● **Work instruction**:
What you return should match the records below exactly.

______________________________

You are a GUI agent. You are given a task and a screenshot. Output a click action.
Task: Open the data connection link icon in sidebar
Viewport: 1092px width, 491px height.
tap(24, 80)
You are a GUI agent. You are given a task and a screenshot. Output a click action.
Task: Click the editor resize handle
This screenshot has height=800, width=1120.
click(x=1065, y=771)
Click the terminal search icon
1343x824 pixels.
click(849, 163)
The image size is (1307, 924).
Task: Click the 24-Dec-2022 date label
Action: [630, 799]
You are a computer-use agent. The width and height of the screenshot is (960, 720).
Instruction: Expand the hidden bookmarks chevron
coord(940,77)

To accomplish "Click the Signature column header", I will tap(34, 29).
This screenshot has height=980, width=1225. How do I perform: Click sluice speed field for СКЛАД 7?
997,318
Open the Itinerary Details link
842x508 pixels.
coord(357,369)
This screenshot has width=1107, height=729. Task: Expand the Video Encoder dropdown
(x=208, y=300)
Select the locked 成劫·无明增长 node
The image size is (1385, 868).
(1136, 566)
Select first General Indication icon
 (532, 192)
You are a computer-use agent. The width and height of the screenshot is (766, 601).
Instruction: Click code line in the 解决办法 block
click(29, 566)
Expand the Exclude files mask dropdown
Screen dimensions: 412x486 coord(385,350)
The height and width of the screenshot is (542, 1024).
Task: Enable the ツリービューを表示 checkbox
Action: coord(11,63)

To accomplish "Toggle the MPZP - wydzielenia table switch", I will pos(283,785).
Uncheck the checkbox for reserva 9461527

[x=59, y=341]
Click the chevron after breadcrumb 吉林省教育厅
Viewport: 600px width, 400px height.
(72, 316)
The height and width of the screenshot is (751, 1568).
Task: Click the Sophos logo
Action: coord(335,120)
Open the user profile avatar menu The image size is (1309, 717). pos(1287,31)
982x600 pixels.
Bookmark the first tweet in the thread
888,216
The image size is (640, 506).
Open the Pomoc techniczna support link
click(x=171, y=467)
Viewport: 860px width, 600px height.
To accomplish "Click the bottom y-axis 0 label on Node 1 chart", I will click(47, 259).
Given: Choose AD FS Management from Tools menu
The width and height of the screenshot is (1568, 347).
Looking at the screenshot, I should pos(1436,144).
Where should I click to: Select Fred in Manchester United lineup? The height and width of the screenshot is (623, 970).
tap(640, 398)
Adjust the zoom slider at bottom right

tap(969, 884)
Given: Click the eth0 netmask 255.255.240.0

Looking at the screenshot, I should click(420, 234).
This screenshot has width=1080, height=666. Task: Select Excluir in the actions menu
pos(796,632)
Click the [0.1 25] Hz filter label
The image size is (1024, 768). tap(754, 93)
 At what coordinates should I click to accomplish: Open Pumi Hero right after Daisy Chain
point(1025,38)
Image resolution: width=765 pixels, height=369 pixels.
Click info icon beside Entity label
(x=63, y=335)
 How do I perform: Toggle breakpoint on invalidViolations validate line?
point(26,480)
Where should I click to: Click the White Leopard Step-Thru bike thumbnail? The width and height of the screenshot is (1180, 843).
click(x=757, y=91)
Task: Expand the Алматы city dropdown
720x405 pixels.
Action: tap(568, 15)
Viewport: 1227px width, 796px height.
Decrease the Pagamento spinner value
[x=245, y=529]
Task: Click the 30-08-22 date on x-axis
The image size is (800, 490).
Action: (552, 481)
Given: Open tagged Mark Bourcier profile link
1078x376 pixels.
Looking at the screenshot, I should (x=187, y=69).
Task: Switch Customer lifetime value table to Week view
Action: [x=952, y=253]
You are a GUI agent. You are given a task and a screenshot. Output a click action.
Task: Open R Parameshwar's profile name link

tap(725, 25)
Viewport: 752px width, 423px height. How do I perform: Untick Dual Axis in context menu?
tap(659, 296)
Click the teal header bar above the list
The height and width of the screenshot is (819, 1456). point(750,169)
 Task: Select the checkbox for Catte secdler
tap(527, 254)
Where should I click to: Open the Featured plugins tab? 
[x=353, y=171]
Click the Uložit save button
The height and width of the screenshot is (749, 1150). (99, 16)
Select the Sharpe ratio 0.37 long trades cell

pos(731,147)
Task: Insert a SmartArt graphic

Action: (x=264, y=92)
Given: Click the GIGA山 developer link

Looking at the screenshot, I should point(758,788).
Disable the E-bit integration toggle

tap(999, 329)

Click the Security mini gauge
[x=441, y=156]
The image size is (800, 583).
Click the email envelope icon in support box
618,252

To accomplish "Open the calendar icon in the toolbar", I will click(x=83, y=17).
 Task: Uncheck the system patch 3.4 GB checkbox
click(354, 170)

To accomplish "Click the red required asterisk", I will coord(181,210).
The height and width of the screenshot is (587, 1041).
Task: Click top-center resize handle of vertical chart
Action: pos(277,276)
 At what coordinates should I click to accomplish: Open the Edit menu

______________________________

● **Written solution**:
You are a GUI agent. You are given a task and a screenshot. Output a click action.
Task: Open the data connection link icon in sidebar
Viewport: 1092px width, 491px height.
tap(24, 80)
You are a GUI agent. You are given a task and a screenshot. Output a click action.
Task: Click the editor resize handle
This screenshot has height=800, width=1120.
click(x=1065, y=771)
Click the terminal search icon
1343x824 pixels.
click(849, 163)
The image size is (1307, 924).
Task: Click the 24-Dec-2022 date label
Action: [630, 799]
You are a computer-use agent. The width and height of the screenshot is (960, 720).
Instruction: Expand the hidden bookmarks chevron
coord(940,77)

To accomplish "Click the Signature column header", I will tap(34, 29).
This screenshot has height=980, width=1225. How do I perform: Click sluice speed field for СКЛАД 7?
997,318
Open the Itinerary Details link
842x508 pixels.
coord(357,369)
This screenshot has width=1107, height=729. Task: Expand the Video Encoder dropdown
(x=208, y=300)
Select the locked 成劫·无明增长 node
The image size is (1385, 868).
(1136, 566)
Select first General Indication icon
 (532, 192)
You are a computer-use agent. The width and height of the screenshot is (766, 601).
Instruction: Click code line in the 解决办法 block
click(29, 566)
Expand the Exclude files mask dropdown
Screen dimensions: 412x486 coord(385,350)
The height and width of the screenshot is (542, 1024).
Task: Enable the ツリービューを表示 checkbox
Action: coord(11,63)

To accomplish "Toggle the MPZP - wydzielenia table switch", I will pos(283,785).
Uncheck the checkbox for reserva 9461527

[x=59, y=341]
Click the chevron after breadcrumb 吉林省教育厅
Viewport: 600px width, 400px height.
(72, 316)
The height and width of the screenshot is (751, 1568).
Task: Click the Sophos logo
Action: coord(335,120)
Open the user profile avatar menu The image size is (1309, 717). pos(1287,31)
982x600 pixels.
Bookmark the first tweet in the thread
888,216
The image size is (640, 506).
Open the Pomoc techniczna support link
click(x=171, y=467)
Viewport: 860px width, 600px height.
To accomplish "Click the bottom y-axis 0 label on Node 1 chart", I will click(47, 259).
Given: Choose AD FS Management from Tools menu
The width and height of the screenshot is (1568, 347).
Looking at the screenshot, I should pos(1436,144).
Where should I click to: Select Fred in Manchester United lineup? The height and width of the screenshot is (623, 970).
tap(640, 398)
Adjust the zoom slider at bottom right

tap(969, 884)
Given: Click the eth0 netmask 255.255.240.0

Looking at the screenshot, I should click(420, 234).
This screenshot has width=1080, height=666. Task: Select Excluir in the actions menu
pos(796,632)
Click the [0.1 25] Hz filter label
The image size is (1024, 768). tap(754, 93)
 At what coordinates should I click to accomplish: Open Pumi Hero right after Daisy Chain
point(1025,38)
Image resolution: width=765 pixels, height=369 pixels.
Click info icon beside Entity label
(x=63, y=335)
 How do I perform: Toggle breakpoint on invalidViolations validate line?
point(26,480)
Where should I click to: Click the White Leopard Step-Thru bike thumbnail? The width and height of the screenshot is (1180, 843).
click(x=757, y=91)
Task: Expand the Алматы city dropdown
720x405 pixels.
Action: tap(568, 15)
Viewport: 1227px width, 796px height.
Decrease the Pagamento spinner value
[x=245, y=529]
Task: Click the 30-08-22 date on x-axis
The image size is (800, 490).
Action: (552, 481)
Given: Open tagged Mark Bourcier profile link
1078x376 pixels.
Looking at the screenshot, I should (x=187, y=69).
Task: Switch Customer lifetime value table to Week view
Action: [x=952, y=253]
You are a GUI agent. You are given a task and a screenshot. Output a click action.
Task: Open R Parameshwar's profile name link

tap(725, 25)
Viewport: 752px width, 423px height. How do I perform: Untick Dual Axis in context menu?
tap(659, 296)
Click the teal header bar above the list
The height and width of the screenshot is (819, 1456). point(750,169)
 Task: Select the checkbox for Catte secdler
tap(527, 254)
Where should I click to: Open the Featured plugins tab? 
[x=353, y=171]
Click the Uložit save button
The height and width of the screenshot is (749, 1150). (99, 16)
Select the Sharpe ratio 0.37 long trades cell

pos(731,147)
Task: Insert a SmartArt graphic

Action: (x=264, y=92)
Given: Click the GIGA山 developer link

Looking at the screenshot, I should point(758,788).
Disable the E-bit integration toggle

tap(999, 329)

Click the Security mini gauge
[x=441, y=156]
The image size is (800, 583).
Click the email envelope icon in support box
618,252

To accomplish "Open the calendar icon in the toolbar", I will click(x=83, y=17).
 Task: Uncheck the system patch 3.4 GB checkbox
click(354, 170)

To accomplish "Click the red required asterisk", I will coord(181,210).
The height and width of the screenshot is (587, 1041).
Task: Click top-center resize handle of vertical chart
Action: pos(277,276)
 At what coordinates should I click to accomplish: Open the Edit menu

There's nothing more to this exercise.